→ **Exercise brief**:
Copy the lines between the ones holding "Select Anna Crowe at the bottom" and "Click the 启动时", inclusive, and switch "Search players" to "Find players". Leave everything else the same.

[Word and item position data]
•••

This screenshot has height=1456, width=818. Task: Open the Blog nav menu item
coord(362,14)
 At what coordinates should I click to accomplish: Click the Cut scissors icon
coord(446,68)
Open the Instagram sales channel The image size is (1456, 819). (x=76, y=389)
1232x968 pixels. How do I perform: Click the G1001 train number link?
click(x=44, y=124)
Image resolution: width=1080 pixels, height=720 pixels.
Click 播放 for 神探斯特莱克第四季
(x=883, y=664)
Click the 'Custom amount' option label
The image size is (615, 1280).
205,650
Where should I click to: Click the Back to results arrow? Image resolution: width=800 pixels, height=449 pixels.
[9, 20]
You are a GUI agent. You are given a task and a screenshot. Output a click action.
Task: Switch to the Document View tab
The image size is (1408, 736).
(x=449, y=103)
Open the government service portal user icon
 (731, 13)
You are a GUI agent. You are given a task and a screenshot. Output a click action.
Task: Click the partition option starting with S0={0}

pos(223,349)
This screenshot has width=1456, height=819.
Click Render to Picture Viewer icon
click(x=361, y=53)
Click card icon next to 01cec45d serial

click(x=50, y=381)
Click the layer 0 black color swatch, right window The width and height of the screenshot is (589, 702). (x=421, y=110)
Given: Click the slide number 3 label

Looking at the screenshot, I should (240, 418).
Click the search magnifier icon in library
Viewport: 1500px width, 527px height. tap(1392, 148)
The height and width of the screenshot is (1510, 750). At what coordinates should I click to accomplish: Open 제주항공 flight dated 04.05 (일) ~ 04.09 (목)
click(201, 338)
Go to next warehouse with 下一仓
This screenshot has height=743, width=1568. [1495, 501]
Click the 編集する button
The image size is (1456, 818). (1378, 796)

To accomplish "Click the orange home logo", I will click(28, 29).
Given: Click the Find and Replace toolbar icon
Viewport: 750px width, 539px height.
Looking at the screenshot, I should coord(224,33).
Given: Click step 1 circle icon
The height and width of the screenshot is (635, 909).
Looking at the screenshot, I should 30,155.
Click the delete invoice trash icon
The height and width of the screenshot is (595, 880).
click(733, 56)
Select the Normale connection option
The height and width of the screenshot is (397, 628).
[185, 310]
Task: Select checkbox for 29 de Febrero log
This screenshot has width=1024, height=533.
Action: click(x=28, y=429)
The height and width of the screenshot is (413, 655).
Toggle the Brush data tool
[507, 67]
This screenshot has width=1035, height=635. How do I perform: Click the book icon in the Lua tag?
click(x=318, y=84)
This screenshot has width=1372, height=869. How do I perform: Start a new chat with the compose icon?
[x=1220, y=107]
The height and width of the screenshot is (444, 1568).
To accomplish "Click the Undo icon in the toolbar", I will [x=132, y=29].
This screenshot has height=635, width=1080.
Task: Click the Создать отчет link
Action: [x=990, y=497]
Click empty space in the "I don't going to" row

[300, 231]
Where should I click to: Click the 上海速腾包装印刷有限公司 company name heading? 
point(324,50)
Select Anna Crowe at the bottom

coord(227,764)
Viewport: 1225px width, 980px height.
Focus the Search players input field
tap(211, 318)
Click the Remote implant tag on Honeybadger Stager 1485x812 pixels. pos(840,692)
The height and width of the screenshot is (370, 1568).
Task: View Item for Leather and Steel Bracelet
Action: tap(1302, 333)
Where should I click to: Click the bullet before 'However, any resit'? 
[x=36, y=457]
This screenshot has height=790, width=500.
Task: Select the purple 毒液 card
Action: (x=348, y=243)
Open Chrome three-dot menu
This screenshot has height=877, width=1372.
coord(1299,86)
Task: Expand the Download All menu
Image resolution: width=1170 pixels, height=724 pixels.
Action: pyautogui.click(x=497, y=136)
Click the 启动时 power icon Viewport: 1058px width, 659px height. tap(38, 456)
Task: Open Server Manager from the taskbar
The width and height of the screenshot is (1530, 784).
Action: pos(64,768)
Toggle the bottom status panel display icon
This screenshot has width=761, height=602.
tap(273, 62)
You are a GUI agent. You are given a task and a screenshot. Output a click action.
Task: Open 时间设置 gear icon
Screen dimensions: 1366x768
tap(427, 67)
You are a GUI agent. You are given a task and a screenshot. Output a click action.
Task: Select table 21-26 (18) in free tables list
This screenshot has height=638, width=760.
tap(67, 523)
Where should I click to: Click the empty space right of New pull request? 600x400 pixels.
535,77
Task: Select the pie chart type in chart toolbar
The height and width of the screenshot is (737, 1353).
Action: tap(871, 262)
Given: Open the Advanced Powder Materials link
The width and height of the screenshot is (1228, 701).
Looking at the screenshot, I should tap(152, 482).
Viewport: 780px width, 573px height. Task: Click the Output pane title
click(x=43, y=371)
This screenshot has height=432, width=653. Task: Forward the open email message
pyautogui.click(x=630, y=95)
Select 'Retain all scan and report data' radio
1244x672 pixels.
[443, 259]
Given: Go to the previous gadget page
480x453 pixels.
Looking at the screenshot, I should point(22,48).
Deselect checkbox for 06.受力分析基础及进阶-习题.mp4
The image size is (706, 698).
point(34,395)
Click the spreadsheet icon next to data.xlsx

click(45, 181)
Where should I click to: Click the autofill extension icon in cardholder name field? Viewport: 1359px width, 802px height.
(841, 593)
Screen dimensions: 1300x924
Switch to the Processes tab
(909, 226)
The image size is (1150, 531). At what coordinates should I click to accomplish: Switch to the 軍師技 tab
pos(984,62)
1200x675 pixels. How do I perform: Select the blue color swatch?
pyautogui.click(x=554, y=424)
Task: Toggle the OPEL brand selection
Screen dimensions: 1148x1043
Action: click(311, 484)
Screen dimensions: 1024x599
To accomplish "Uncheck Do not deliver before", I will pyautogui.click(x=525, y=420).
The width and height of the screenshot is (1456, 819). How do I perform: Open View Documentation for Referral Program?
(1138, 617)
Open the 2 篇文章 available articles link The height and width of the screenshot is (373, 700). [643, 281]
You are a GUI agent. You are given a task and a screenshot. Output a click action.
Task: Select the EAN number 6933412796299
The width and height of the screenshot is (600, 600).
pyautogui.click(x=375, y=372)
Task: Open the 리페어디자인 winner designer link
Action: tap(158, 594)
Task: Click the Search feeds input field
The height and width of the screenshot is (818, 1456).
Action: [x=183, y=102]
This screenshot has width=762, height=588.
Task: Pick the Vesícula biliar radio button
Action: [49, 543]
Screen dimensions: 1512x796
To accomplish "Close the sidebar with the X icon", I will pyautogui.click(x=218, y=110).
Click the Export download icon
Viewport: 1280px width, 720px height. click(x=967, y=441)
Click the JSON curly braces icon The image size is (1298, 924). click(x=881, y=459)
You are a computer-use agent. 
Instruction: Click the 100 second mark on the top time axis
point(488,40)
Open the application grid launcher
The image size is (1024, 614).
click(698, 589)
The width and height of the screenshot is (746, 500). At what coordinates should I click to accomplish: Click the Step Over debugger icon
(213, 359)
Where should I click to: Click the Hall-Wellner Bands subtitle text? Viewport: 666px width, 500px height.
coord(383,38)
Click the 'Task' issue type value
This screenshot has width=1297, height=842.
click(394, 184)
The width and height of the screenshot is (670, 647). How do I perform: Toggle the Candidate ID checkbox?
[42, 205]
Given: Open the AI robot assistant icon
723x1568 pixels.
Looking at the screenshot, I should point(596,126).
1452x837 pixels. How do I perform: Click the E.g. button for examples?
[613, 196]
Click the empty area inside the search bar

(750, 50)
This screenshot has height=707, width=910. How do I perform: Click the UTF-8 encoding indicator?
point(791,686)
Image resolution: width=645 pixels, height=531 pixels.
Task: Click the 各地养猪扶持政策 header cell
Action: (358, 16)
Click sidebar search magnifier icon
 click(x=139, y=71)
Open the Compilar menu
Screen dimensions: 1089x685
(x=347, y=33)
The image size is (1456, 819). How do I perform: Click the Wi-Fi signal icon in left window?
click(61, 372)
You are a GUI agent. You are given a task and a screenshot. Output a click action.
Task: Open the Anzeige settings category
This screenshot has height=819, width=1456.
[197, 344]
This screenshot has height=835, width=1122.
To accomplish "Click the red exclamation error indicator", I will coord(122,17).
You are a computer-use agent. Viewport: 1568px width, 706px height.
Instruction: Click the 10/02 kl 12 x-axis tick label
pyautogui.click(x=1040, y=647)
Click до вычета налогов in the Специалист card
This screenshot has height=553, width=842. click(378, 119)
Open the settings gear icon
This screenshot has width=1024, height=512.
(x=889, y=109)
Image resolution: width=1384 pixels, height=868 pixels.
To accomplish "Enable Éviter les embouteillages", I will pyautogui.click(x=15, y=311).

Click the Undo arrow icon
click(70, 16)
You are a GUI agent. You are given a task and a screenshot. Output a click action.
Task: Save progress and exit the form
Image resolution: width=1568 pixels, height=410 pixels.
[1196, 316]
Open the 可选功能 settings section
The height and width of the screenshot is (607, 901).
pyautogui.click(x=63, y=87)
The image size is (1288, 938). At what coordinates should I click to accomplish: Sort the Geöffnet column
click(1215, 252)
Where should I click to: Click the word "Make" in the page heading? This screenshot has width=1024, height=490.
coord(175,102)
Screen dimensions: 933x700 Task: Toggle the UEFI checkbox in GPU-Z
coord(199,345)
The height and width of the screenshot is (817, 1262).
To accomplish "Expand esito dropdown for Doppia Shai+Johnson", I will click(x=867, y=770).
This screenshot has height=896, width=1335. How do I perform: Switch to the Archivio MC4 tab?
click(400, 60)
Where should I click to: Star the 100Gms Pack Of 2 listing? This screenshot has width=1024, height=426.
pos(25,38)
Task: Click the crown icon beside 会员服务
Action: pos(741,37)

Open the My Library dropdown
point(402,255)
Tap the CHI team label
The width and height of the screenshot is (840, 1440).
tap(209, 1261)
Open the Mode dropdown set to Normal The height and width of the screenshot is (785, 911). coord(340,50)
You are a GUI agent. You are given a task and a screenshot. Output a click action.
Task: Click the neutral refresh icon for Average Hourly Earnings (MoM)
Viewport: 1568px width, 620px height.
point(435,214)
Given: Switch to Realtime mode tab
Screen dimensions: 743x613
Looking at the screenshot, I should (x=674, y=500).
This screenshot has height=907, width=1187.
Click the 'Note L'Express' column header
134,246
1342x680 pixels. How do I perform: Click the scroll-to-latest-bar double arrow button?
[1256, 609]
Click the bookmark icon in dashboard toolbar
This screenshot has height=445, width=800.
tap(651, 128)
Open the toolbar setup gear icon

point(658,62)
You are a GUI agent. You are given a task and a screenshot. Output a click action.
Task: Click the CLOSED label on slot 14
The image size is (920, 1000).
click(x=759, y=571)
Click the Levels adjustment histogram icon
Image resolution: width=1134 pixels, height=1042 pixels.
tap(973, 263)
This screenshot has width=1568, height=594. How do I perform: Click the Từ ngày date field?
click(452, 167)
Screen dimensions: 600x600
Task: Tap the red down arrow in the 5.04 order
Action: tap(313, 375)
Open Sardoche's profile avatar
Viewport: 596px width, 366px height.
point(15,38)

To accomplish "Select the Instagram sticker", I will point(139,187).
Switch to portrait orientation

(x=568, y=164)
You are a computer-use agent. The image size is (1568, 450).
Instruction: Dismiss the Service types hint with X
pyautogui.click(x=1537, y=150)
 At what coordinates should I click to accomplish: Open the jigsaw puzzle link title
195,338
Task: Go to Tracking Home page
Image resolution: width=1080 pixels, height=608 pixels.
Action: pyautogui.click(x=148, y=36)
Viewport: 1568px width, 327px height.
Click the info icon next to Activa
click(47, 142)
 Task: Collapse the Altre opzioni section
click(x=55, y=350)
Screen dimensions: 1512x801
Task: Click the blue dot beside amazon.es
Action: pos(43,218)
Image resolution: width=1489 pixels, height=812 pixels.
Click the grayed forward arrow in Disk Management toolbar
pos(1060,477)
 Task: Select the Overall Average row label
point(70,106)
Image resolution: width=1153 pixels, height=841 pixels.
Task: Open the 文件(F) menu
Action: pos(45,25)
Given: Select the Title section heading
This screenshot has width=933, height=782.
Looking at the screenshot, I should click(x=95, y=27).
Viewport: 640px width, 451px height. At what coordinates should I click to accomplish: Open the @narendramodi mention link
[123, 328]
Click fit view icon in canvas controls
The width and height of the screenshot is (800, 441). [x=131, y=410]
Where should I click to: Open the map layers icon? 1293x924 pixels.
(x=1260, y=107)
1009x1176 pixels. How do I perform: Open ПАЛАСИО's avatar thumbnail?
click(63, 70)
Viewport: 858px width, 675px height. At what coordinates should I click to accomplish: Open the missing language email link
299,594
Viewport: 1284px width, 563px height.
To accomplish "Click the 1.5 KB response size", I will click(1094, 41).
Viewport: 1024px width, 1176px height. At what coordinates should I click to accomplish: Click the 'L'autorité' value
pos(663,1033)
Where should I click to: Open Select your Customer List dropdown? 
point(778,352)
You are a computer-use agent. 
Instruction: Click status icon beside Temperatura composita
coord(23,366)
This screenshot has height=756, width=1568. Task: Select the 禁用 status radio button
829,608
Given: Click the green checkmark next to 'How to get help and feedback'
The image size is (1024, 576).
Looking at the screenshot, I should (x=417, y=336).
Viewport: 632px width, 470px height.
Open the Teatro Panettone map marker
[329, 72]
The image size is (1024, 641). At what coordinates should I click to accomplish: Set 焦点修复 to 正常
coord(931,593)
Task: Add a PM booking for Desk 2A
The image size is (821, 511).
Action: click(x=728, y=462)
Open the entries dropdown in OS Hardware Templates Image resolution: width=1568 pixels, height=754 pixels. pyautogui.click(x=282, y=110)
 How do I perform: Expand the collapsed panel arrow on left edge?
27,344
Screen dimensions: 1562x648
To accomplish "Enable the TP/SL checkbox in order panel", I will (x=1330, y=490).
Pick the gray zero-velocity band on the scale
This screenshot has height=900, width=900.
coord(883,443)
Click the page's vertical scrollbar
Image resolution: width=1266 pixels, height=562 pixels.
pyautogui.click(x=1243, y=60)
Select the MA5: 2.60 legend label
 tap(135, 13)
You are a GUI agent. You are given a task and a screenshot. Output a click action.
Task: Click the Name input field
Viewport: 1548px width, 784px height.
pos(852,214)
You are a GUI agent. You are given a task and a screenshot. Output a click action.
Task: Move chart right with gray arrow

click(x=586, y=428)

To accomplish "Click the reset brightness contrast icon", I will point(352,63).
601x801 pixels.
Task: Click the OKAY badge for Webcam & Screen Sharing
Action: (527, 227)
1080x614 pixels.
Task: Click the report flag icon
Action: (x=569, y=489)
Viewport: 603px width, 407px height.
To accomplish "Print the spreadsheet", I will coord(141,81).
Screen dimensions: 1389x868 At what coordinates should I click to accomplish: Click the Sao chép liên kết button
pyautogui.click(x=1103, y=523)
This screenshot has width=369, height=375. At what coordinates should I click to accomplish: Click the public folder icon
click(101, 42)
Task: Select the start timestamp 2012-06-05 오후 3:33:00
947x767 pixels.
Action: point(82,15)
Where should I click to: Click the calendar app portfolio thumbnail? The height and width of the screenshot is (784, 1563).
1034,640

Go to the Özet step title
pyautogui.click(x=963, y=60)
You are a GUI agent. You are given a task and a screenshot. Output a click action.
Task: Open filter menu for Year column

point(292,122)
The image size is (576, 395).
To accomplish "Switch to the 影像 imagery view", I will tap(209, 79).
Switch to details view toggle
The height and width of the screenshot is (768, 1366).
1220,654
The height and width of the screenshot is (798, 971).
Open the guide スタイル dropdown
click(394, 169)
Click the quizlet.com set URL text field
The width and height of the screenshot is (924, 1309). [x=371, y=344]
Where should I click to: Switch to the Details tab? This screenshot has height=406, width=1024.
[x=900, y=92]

•••

→ **Result**:
Select Anna Crowe at the bottom

coord(227,764)
Viewport: 1225px width, 980px height.
Focus the Find players input field
tap(211, 318)
Click the Remote implant tag on Honeybadger Stager 1485x812 pixels. pos(840,692)
The height and width of the screenshot is (370, 1568).
Task: View Item for Leather and Steel Bracelet
Action: tap(1302, 333)
Where should I click to: Click the bullet before 'However, any resit'? 
[x=36, y=457]
This screenshot has height=790, width=500.
Task: Select the purple 毒液 card
Action: (x=348, y=243)
Open Chrome three-dot menu
This screenshot has height=877, width=1372.
coord(1299,86)
Task: Expand the Download All menu
Image resolution: width=1170 pixels, height=724 pixels.
Action: pyautogui.click(x=497, y=136)
Click the 启动时 power icon Viewport: 1058px width, 659px height. tap(38, 456)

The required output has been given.